More lending records to be broken
Wilson hopes the market will see new products this year but, in any case, expects new funding to come into equity release in 2018, as well as new lenders.
It comes after equity release lending hit a record £3bn last year – but the sum is just a “drop in the ocean” of the market’s potential, considering over-55s have more than £3trn of property wealth, Wilson said.
After Nationwide last year dipped its toe into the market, more high street names are expected to follow in the coming months.
And should be one the radar of more intermediaries, according to Wilson.
He said: “It’s ever more important advisers talk to clients about equity release as an option – and do it as early as possible…

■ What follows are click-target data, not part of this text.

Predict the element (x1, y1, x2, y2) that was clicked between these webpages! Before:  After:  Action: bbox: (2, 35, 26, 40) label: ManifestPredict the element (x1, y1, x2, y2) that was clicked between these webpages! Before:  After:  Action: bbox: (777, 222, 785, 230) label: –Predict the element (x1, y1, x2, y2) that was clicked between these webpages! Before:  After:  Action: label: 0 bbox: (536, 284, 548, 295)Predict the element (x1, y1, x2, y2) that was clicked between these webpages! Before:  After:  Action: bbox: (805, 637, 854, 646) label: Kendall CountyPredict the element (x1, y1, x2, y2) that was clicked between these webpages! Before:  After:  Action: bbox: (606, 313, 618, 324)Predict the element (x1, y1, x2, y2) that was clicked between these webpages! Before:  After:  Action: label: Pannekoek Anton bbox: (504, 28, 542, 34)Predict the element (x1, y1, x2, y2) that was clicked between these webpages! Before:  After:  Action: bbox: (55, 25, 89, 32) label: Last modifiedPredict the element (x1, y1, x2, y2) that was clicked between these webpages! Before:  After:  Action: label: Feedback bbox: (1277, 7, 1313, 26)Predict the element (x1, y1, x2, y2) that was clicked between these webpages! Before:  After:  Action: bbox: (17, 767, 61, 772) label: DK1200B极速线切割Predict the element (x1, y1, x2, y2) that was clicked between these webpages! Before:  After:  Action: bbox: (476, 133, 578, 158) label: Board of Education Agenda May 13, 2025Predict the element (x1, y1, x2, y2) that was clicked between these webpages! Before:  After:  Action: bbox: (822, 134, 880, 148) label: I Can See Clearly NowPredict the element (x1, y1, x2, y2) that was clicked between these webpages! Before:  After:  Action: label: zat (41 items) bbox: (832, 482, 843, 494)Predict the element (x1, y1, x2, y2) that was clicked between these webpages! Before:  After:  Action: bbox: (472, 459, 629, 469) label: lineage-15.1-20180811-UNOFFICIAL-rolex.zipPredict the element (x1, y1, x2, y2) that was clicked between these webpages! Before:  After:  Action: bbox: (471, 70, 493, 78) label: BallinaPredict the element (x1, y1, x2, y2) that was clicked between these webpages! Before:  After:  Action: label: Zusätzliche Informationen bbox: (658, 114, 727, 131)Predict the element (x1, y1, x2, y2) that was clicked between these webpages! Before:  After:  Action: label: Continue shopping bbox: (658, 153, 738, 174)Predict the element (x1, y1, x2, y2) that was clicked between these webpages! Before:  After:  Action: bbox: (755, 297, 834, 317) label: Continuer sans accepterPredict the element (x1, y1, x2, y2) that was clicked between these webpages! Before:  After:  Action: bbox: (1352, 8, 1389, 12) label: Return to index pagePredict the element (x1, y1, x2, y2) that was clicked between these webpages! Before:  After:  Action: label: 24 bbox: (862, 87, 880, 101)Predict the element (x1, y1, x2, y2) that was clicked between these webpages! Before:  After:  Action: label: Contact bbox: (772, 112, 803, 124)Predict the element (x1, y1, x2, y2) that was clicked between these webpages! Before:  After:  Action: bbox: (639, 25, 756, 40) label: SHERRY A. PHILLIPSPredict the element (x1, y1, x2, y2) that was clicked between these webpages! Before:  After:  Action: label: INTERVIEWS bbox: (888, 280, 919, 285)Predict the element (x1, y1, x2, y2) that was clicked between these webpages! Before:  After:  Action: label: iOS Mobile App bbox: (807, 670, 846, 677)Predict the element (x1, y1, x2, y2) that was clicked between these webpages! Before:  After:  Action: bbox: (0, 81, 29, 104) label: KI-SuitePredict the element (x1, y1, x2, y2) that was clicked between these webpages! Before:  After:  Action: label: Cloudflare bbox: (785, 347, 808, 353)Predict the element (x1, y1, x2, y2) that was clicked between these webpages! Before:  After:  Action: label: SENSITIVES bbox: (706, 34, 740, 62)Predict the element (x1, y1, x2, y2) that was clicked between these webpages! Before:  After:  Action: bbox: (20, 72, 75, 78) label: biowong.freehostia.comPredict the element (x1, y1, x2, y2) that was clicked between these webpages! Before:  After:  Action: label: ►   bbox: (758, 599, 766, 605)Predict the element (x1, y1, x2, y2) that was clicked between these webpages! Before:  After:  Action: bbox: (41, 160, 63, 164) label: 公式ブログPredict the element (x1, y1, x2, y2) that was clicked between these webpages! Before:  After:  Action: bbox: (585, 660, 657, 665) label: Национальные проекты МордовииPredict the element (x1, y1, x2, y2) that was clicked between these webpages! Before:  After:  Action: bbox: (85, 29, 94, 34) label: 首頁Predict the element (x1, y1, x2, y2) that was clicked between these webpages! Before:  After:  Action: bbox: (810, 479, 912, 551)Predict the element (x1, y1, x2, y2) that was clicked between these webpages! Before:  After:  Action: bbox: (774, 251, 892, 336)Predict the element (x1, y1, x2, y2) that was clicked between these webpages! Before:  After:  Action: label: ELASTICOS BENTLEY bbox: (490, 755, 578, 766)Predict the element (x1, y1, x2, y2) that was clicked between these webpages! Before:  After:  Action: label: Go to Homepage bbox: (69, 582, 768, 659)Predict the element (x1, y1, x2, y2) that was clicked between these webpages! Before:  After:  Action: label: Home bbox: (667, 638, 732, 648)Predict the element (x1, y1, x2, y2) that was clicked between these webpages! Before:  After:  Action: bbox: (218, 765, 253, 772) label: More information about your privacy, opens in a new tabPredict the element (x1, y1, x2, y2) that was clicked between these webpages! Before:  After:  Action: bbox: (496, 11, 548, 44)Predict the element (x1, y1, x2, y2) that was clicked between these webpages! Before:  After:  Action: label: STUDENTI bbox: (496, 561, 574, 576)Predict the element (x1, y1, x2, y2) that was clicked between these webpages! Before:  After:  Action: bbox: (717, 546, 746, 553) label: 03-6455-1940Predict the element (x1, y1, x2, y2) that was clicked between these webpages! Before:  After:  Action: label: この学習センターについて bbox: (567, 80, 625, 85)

“For lots of people as they reach the point of retirement, their house is almost certainly going to be the biggest single asset they own, and if they are going to fund the retirement they want – and their care needs – equity release should be high on agenda for discussion.”
Advisers also have a role to play in helping consumers to understand the benefits of being honest about health conditions in relation to equity release and advising on enhanced products, Wilson said.
Many consumers hide issues such as blood pressure or diabetes because they think it could put them at a disadvantage.
Wilson said this hinges on asking the “right questions” and helping clients to realise health conditions could mean they, in fact, qualify for higher borrowing.
The market now needs more specialist advisers and More 2 Life is trying to encourage more people to move into the area or help to expand businesses to cover equity release.
Wilson added: “There is no better market to be working in right now – it’s such a vibrant and exciting space.”